Personal Author(s) : Fair, C C ; Malhotra, Neil ; Shapiro, Jacob N


Full Text : https://apps.dtic.mil/dtic/tr/fulltext/u2/a576243.pdf


Report Date : 27 Nov 2012


Pagination or Media Count : 86


Abstract : A longstanding research tradition on political culture argues that greater support for core liberal values leads to a rejection of destructive political activities and reduced support for violent politics. In this vein, many contemporary analysts of security policy contend that a lack of democratic values in the Middle East promotes the development of violent political organizations.
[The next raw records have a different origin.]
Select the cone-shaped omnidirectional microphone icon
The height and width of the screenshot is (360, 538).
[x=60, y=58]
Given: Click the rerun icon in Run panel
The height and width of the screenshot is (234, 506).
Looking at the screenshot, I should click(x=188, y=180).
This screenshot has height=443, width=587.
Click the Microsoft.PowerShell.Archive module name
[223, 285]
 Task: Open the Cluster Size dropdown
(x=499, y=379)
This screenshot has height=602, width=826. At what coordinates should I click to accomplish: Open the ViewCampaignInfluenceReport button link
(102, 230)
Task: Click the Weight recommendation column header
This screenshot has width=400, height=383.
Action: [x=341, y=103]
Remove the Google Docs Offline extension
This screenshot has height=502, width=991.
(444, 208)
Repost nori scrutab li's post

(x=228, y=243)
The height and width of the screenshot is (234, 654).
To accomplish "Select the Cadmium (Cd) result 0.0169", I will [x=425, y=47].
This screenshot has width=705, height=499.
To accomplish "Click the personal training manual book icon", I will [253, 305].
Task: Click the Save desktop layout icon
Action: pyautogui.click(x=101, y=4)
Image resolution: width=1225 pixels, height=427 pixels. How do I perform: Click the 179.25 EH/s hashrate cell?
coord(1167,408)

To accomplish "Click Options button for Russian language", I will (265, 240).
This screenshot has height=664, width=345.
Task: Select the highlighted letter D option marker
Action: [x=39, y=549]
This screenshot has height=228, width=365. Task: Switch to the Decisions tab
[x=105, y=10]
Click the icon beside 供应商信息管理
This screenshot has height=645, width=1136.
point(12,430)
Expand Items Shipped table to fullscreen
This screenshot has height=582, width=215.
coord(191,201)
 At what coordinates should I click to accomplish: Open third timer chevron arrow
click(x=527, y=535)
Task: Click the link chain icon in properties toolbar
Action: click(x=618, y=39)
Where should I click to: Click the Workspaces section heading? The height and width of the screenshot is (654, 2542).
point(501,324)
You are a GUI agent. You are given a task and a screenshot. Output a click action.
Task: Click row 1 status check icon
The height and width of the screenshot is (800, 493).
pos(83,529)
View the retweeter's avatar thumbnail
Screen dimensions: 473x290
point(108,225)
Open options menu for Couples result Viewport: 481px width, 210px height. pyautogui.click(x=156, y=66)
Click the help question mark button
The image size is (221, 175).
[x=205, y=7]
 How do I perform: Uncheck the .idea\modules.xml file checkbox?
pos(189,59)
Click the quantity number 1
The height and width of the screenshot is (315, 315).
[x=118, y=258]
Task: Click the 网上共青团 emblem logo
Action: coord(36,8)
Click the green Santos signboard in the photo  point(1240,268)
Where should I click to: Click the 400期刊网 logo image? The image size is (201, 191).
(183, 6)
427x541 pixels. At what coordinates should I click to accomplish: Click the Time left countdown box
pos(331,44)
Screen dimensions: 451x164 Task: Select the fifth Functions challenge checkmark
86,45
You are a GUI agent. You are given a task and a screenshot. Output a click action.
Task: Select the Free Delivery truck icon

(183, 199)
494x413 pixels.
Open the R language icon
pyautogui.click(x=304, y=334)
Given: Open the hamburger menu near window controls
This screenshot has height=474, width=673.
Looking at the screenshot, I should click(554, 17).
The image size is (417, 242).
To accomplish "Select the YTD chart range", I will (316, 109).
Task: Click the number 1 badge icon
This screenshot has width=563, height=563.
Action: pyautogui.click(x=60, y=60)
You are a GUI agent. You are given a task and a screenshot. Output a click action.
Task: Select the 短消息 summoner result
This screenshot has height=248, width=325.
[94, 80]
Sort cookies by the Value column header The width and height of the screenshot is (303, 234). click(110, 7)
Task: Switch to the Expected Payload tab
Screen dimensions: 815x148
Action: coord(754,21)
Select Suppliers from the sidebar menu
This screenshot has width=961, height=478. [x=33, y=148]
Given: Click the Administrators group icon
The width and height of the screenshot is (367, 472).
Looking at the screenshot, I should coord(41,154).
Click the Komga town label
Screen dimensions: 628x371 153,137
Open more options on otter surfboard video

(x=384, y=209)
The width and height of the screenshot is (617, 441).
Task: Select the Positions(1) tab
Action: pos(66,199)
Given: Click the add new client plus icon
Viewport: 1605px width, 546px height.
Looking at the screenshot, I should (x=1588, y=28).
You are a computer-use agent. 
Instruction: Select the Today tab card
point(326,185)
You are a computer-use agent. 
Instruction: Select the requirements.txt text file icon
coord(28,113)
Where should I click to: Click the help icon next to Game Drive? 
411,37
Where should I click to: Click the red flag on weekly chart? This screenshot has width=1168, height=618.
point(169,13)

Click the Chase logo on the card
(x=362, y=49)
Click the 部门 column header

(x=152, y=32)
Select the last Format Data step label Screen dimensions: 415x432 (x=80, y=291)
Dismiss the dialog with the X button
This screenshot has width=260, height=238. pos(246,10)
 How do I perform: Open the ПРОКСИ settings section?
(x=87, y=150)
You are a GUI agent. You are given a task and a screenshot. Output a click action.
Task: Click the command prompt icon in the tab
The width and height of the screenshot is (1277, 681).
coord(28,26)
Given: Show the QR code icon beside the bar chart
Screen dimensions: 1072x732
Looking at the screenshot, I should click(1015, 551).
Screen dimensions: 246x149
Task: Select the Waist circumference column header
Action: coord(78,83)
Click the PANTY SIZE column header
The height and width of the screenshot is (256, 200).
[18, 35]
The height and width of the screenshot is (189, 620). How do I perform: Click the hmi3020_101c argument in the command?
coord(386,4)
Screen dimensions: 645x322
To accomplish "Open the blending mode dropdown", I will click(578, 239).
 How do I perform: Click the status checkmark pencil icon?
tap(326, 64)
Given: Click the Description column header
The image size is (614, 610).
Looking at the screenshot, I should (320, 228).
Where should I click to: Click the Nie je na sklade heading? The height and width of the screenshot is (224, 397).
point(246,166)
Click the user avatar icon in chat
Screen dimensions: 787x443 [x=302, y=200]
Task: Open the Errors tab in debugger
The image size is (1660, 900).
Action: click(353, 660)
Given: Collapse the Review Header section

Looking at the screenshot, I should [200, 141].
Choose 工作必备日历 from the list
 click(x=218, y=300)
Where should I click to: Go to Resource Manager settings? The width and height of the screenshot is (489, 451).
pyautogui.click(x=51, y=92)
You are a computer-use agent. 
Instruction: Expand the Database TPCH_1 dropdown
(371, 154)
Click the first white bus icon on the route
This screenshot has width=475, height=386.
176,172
Unfortunately, there have been few direct tests of the hypothesis that an individual's rejection of democratic values correlates with support for militant groups. We conducted such a test in Pakistan using an original 6,000-person survey that is representative of adults in each of Pakistan's four main provinces: Punjab, Sindh, Khyber-Pakhtunkwa (KPK), and Balochistan. Our survey is the first to measure affect towards a range of specific militant organizations in one country, the first to measure beliefs about the importance of core democratic values, and the first to be representative of rural and urban regions for each province of Pakistan. We found that support for a set of liberal democratic values -- property rights, free speech, independent courts, the ability of citizens to elect representatives, a separation of civilian and military power, and freedom of assembly -- is positively related to support for militancy. Strong supporters of democratic values are more supportive of militant groups and this relationship is strongest among those who believe that Muslim rights and sovereignty are being violated in Kashmir and Afghanistan. This is consistent with the context of Pakistani politics, where many militant groups use the principle of azadi (i.e., freedom and self-determination) to justify their actions. These results challenge the conventional wisdom about the roots of militancy and underscore the importance of understanding how local context mediates the influence of civic culture on political stability and violence.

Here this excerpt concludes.